The default memory layout applies when both of the following conditions are met:

  1. struct_pack does not contain the compatible field
  2. struct_pack does not store full type information
  3. the maximum length of struct_pack's container is less than 256

In the default case, struct_pack could omit meta information for a more compact memory layout.

However, in the Non-default case, struct_pack must contain the meta information field, at which point the complete memory layout is shown as below:

The layout of each field will be described in the following sections.

1. type hash(Mandatory)

The type hash is located in the header of struct_pack and is 4 bytes in total. It is used for type-checking of struct_pack.

Higher 31 bits: type hash data. It is the higher 31 bit of the MD5 hash result of the struct_pack type information.

Lower 1 bit: meta information flag

2. meta information(Optional)

When meta information flag in type hash is 1, struct_pack will contain the meta-information field. The meta-information consists of a one-byte meta-information header and a number of bytes of meta-information.

2.1 header

The meta information header is one byte in total, which describes the configuration of one struct_pack object.

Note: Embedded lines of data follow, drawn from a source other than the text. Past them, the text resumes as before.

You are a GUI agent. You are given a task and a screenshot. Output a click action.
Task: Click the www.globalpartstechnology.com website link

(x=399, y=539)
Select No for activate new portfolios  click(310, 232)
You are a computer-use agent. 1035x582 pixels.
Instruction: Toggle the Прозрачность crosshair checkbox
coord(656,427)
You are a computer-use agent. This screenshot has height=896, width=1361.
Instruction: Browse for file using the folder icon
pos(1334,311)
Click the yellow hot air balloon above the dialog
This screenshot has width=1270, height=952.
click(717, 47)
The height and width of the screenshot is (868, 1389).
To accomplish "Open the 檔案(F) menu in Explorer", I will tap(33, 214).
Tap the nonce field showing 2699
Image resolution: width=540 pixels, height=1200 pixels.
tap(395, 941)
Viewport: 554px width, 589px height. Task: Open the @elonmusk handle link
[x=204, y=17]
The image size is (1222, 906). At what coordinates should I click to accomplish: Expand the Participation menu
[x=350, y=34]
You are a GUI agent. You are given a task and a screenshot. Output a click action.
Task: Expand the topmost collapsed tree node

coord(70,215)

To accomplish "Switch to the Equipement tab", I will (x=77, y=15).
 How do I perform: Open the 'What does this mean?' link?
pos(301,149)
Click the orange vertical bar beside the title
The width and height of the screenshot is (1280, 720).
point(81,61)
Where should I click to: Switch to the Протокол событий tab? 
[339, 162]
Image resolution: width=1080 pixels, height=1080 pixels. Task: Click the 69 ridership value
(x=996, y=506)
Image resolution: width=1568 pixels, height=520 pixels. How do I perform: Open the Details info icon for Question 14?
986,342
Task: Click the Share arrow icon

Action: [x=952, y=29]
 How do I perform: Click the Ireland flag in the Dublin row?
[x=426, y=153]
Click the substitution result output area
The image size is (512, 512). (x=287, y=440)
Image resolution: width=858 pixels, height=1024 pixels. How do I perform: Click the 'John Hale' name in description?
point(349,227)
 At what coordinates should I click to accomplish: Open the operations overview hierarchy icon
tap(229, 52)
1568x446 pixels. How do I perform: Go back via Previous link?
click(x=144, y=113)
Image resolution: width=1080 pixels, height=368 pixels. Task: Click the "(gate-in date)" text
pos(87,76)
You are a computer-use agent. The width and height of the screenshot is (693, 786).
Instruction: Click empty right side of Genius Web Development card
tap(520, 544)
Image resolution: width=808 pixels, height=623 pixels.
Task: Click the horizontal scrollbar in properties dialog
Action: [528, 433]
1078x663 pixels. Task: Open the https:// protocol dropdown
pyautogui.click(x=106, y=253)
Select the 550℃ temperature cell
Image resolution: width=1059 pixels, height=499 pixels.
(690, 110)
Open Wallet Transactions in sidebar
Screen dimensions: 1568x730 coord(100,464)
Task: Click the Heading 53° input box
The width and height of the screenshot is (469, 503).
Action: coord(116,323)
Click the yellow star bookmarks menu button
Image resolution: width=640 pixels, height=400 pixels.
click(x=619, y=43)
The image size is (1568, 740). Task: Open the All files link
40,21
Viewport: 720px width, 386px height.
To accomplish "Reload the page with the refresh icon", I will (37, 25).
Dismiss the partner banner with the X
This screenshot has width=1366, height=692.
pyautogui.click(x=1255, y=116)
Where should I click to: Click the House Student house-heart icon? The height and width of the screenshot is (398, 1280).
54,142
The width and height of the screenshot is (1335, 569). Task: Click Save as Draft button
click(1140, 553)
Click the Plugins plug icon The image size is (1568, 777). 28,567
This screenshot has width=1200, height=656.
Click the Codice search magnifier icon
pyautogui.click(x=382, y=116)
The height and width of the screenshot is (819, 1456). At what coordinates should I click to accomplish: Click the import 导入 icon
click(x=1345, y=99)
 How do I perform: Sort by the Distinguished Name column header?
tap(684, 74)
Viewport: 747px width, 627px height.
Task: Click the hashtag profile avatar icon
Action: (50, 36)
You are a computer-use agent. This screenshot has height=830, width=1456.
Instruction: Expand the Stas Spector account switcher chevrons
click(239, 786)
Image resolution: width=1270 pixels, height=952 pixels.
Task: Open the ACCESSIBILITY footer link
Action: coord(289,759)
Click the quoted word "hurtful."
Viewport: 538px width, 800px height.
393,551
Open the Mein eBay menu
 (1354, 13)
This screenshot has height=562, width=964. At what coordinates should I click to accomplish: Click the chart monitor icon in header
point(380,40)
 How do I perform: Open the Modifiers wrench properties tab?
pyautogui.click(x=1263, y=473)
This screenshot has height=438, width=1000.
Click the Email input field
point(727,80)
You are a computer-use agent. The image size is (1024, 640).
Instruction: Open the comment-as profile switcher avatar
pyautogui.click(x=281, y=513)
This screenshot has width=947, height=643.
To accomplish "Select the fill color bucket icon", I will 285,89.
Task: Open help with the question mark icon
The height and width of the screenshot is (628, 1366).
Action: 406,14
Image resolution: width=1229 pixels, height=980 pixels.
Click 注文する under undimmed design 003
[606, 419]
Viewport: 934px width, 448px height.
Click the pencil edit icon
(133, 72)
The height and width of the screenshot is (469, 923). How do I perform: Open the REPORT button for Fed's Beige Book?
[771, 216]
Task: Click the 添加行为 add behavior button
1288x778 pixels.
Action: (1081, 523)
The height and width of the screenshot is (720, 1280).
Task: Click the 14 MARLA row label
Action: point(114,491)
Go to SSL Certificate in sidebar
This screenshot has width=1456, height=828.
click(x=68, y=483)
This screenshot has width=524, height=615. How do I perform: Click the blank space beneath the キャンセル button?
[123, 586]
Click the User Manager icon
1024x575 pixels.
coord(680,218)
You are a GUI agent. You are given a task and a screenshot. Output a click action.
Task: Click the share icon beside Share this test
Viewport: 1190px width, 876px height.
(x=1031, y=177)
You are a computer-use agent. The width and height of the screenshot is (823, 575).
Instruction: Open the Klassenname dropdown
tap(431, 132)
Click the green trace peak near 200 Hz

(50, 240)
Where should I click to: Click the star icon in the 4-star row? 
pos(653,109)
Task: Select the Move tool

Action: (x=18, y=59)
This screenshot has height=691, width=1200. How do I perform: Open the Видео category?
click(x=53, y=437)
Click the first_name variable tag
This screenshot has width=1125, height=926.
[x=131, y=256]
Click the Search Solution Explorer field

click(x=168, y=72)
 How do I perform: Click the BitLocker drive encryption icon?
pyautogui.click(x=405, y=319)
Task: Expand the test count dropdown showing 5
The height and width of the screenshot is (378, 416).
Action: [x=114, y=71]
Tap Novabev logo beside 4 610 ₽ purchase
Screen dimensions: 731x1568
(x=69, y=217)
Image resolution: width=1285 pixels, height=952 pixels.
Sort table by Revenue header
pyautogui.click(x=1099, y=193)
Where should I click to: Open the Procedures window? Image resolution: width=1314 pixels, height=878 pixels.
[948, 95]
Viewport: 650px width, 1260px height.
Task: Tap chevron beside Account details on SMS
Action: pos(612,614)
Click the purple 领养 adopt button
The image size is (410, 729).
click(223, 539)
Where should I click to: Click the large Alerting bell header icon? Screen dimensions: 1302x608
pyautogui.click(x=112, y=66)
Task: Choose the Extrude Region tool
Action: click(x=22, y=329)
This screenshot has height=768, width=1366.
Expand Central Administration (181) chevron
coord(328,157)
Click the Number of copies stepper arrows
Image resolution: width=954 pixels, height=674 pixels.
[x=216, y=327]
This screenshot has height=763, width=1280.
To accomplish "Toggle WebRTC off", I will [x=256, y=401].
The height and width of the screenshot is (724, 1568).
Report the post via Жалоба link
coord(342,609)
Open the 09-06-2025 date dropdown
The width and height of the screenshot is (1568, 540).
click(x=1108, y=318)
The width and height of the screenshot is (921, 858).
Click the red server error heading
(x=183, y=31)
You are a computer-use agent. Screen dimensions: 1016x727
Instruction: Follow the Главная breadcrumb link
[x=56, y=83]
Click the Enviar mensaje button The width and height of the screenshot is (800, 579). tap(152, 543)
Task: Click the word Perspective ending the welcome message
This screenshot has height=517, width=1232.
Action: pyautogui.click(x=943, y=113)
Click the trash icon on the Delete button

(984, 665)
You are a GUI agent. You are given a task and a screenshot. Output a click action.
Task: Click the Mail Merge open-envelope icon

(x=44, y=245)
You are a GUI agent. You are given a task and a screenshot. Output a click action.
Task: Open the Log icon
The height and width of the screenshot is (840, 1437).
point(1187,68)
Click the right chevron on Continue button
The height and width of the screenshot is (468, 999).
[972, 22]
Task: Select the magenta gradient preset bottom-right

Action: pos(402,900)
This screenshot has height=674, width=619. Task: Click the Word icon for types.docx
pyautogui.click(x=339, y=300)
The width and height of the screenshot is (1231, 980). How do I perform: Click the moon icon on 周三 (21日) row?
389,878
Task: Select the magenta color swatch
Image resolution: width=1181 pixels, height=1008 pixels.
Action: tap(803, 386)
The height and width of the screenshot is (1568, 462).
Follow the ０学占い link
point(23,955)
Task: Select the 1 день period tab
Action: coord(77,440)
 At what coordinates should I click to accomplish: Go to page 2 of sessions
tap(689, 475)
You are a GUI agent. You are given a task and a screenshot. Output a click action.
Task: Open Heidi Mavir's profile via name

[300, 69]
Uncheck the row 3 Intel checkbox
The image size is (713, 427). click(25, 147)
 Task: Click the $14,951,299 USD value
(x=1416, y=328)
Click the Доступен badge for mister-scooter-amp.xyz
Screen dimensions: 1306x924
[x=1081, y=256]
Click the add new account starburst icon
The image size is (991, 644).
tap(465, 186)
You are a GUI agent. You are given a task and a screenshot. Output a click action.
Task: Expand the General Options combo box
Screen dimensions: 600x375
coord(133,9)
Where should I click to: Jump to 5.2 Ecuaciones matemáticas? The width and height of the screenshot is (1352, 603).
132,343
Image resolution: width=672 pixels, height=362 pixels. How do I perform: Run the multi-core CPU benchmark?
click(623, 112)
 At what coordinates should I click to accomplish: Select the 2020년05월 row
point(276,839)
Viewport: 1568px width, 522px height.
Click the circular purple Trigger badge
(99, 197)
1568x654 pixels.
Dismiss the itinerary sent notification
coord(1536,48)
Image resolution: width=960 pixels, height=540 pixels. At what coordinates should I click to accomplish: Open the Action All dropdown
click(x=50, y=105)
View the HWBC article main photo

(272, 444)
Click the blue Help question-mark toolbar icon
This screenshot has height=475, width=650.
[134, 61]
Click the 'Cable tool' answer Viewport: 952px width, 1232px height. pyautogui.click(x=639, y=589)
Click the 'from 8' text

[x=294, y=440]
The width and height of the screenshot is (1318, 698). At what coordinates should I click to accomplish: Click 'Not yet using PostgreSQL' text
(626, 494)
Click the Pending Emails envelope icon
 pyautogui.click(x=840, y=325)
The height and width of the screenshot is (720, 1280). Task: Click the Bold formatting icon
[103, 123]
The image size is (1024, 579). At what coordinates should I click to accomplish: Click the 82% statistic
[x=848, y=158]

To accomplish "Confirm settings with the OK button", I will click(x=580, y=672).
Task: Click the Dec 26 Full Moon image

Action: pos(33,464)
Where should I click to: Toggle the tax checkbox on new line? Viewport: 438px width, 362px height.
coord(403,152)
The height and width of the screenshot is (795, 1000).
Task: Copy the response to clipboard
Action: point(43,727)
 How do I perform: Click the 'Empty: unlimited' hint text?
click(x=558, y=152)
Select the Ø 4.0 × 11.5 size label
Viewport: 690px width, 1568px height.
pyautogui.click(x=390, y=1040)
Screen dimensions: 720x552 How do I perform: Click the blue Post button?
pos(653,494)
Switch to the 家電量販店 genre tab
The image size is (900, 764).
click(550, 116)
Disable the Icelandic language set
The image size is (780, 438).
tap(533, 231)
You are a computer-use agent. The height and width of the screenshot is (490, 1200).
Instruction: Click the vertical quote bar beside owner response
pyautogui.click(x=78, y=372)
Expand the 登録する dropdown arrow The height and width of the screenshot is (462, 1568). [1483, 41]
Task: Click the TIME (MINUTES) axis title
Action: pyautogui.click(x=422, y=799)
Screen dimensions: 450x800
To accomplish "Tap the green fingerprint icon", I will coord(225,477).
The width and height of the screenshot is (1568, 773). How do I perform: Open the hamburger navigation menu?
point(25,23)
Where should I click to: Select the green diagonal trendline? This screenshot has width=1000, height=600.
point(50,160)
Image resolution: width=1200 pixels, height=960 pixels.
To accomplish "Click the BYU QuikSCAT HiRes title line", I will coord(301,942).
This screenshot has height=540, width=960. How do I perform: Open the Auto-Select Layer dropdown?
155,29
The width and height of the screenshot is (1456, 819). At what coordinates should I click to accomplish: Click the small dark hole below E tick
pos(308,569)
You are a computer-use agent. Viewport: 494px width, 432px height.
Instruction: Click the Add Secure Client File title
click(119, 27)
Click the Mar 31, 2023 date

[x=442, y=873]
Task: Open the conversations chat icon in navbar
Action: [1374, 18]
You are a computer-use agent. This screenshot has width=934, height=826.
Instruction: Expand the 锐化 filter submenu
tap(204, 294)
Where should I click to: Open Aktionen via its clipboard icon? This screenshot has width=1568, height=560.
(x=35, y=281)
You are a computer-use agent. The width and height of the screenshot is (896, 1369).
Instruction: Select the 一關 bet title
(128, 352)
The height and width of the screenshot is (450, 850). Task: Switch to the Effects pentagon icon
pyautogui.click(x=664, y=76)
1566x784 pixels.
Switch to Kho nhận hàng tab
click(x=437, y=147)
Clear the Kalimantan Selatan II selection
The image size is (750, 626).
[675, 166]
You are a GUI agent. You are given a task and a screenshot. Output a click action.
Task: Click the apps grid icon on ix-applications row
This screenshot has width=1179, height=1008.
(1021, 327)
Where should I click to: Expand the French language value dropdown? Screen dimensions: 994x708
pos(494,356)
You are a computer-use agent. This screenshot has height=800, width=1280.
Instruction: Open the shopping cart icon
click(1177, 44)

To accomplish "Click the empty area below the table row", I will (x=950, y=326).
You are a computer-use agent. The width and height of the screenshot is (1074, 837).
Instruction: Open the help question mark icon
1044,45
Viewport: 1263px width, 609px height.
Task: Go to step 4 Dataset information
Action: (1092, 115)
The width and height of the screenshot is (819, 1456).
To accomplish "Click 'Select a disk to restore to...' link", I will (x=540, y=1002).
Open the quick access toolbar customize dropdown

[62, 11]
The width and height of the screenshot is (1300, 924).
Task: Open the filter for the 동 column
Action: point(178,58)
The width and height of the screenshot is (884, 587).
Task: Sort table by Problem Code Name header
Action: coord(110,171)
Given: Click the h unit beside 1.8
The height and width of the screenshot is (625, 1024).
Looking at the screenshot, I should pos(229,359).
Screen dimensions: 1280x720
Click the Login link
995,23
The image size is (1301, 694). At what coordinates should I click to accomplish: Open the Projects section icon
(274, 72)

The detailed layout is shown figure in bellow:

Current configurations are:

ConfigurationContentsBit locationDependencyConfigurable
DATA_SIZEDATA_SIZE represents the total bytes of the serialization result, when compatible fields exist0b000000**depends on compatible fieldN
ADD_TYPE_INFOA flag indicates if full type information exists0b00000*00Release(0) Debug(1); Could be set by user manuallyY
LEN_SIZENumber of bytes occupied by the containers0b000**000Depends on the latest data container in the encoded resultN
  1. DATA_SIZE(2 bits). When compatible<T> fields are present, we need to record the total data length. so
  • 00 : total data length field not present(so that no compatible fields)
  • 01 : total data length is recorded in a data field of 2 bytes
  • 10 : total data length is recorded in a data field of 4 bytes
  • 11 : total data length is recorded in a data field of 9 bytes
  1. ADD_TYPE_INFO(1 bit). It is a flag indicating if type information is present
  • 0 : full type information not present (0 in release mode)
  • 1 : full type information present You can also control it manually. See link
  1. LEN_SIZE (2 bits). It records the maximum number of bytes of the containers.
  • 00 : 1 byte (in range of uint8_t, 0~256)
  • 01 : 2 bytes (in range of uint16_t)
  • 10 : 4 bytes (in range of uint32_t)
  • 11 : 8 bytes (in range of uint64_t)
  1. RESERVED(3 bits).

2.2 total data length(Optional)

The length of this field depends on DATA_SIZE(2/4/8bytes). It is a unsigned integer represents the total length of the struct_pack data.

2.3 full type information(Optional)

This field is a '\0' tailed string, which represents one legal struct_pack type. The full type information is recorded by this string and the MD5 hash value of this field is used to get the type hash higher 31 bits.

The length of this field could be determined at compile time if it passed validation. However, it's length could only be determined by the position of char '\0' when validation failed.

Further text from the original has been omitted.